Martin Kayser: Cela ne me poserait aucun problème. Je me demande toutefois à quoi cela servirait. Il existe entre les juges de nombreuses règles non écrites, une sorte de consensus tacite. Une anecdote à ce sujet: alors que je sortais dans le couloir après une délibération, j’ai fait une remarque plate du genre: «Il faut parfois accepter d’être rétrogradé.» Je voulais ainsi simplement exprimer mon mécontentement de ne pas avoir été écouté par la majorité. Le président de section m’a pris à part et m’a fait comprendre que je venais de violer le secret des délibérations. Il n’est stipulé nulle part qu’il soit en droit de réagir de la sorte et que je doive l’écouter. Mais l’avertissement m’a transpercé jusqu’à la moelle.

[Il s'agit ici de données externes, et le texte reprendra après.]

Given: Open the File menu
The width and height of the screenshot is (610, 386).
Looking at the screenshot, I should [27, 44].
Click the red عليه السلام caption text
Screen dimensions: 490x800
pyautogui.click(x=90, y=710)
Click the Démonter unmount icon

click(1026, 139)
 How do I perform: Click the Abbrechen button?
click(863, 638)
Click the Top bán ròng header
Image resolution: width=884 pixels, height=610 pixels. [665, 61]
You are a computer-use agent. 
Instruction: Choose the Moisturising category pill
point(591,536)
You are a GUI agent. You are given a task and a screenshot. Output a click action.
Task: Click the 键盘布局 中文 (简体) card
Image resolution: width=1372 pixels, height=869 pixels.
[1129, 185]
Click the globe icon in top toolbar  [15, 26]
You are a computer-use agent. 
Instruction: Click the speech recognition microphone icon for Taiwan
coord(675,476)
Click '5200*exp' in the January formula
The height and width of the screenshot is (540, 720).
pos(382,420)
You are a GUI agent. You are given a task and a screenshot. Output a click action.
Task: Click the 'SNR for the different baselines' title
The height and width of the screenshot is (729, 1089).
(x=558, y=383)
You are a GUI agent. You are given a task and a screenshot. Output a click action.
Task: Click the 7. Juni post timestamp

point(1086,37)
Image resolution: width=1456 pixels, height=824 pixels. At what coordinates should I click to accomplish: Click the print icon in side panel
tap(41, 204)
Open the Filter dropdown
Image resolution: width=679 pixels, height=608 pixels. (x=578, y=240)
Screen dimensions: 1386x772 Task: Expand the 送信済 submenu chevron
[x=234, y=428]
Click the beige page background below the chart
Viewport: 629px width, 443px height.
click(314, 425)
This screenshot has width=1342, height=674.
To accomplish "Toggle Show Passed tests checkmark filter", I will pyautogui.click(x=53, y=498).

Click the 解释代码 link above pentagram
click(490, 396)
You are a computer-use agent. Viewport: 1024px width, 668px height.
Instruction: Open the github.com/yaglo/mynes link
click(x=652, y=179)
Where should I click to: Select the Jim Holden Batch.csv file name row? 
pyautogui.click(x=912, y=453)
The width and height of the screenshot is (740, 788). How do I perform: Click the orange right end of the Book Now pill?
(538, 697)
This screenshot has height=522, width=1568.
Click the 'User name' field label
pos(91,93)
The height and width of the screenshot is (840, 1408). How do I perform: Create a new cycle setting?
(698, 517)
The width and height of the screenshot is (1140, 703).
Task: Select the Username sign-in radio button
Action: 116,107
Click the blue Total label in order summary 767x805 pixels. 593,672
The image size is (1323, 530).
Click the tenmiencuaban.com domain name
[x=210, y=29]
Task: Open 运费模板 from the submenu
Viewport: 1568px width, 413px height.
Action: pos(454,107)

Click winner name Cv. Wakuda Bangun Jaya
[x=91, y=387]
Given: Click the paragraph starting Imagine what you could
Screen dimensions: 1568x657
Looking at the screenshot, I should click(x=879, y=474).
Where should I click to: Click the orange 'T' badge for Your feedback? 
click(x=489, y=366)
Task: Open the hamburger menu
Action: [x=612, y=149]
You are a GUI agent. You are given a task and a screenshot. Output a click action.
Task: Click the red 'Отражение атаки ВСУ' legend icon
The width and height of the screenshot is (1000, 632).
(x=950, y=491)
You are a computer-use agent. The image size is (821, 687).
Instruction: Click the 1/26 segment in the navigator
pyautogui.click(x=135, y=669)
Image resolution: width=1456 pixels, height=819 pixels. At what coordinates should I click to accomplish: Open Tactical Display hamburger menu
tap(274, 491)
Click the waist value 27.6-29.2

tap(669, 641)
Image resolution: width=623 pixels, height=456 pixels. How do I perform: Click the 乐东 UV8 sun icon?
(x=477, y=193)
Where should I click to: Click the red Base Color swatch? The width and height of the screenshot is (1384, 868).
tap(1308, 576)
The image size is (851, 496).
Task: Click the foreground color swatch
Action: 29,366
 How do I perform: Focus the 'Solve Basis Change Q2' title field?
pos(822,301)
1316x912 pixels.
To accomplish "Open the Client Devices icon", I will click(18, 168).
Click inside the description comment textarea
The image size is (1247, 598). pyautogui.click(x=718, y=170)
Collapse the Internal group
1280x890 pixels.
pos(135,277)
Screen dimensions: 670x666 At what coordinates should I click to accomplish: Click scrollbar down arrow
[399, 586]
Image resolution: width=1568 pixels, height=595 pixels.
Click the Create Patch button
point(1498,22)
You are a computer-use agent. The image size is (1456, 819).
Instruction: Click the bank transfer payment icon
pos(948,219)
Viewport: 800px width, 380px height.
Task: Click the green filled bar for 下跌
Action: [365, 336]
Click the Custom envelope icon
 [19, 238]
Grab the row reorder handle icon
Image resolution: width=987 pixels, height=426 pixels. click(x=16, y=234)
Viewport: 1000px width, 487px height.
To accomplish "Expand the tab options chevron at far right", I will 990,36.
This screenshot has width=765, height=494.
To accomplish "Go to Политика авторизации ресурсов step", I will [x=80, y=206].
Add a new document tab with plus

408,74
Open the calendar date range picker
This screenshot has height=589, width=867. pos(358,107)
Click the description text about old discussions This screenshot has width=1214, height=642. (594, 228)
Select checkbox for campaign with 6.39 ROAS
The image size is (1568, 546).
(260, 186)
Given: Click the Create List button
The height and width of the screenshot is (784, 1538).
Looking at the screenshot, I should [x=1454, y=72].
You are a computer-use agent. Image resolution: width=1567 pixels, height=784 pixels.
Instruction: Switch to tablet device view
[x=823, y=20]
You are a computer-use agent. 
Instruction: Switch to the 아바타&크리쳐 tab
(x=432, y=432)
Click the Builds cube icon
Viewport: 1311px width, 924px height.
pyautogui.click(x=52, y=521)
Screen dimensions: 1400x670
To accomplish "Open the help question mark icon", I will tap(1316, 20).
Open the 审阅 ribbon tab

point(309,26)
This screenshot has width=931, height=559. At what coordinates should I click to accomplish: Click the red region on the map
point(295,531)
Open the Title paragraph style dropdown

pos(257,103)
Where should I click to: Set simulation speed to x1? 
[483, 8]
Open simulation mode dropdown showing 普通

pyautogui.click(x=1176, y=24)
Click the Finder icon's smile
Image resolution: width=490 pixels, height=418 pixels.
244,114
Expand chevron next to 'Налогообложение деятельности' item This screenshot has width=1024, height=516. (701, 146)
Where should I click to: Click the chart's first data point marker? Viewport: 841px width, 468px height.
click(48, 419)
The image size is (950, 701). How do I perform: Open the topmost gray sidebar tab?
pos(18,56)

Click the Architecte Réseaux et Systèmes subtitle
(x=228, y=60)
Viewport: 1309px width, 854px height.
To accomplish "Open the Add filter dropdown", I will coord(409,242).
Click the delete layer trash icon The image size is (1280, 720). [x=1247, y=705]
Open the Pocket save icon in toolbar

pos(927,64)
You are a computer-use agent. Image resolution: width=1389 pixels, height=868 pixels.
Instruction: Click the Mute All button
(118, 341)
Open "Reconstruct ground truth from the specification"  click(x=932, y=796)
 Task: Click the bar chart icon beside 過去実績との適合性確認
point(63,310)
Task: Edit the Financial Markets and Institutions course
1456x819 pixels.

Le président de section a en l’occurrence usé de son autorité naturelle. C’est ainsi que cela se passe dans de nombreux tribunaux. Le Tribunal administratif de Zurich suit par exemple depuis des décennies des règles non écrites.
Lorenz Langer: Ce qu’il ne faut pas oublier lorsque l’on réclame des règles internes aux tribunaux, c’est qu’on a affaire à des juristes qui aiment discuter. Si un décret stipulait par exemple que l’on doive se présenter aux audiences en «tenue correcte», un débat éclaterait immédiatement sur la question de savoir ce qu’est une «tenue correcte». Il y a des pays dont les lois prévoient spécifiquement que les juges doivent porter une robe herminée. Ce n’est pourtant pas une preuve imparable de
sagesse. ❙.
Lorenz Langer est professeur assistant de droit international public et de droit constitutionnel à l’Université de Zurich. Parmi ses domaines de prédilection figurent les questions de démocratie européenne.
Martin Kayser est avocat indépendant et chargé de cours à la Haute École des sciences appliquées de Zurich. Jusqu’à la fin 2023, il était aussi juge au Tribunal administratif fédéral.
Surveillance partagée des tribunaux fédéraux
Le Tribunal fédéral à Lausanne est la plus haute juridiction de Suisse. Le Tribunal pénal fédéral à Bellinzone, le Tribunal administratif fédéral ainsi que le Tribunal fédéral des brevets à Saint-Gall sont les tribunaux de première instance de la Confédération.
L’Assemblée fédérale élit tous les membres des tribunaux fédéraux. Cette dernière exerce également la haute surveillance sur ces tribunaux. Cette activité de surveillance est répartie entre plusieurs organes, mais revient principalement aux Commissions de gestion du Parlement (CdG). La Commission administrative du Tribunal fédéral exerce, quant à elle, la surveillance administrative sur les tribunaux de première instance de la Confédération.
Des discussions sur les compétences sont apparues au terme de l’enquête menée au printemps 2020 par la Commission administrative. Ouverte suite à des cas de harcèlement moral au Tribunal pénal fédéral à Bellinzone, l’enquête a abouti sur diverses recommandations, dont le licenciement de la secrétaire générale dudit tribunal.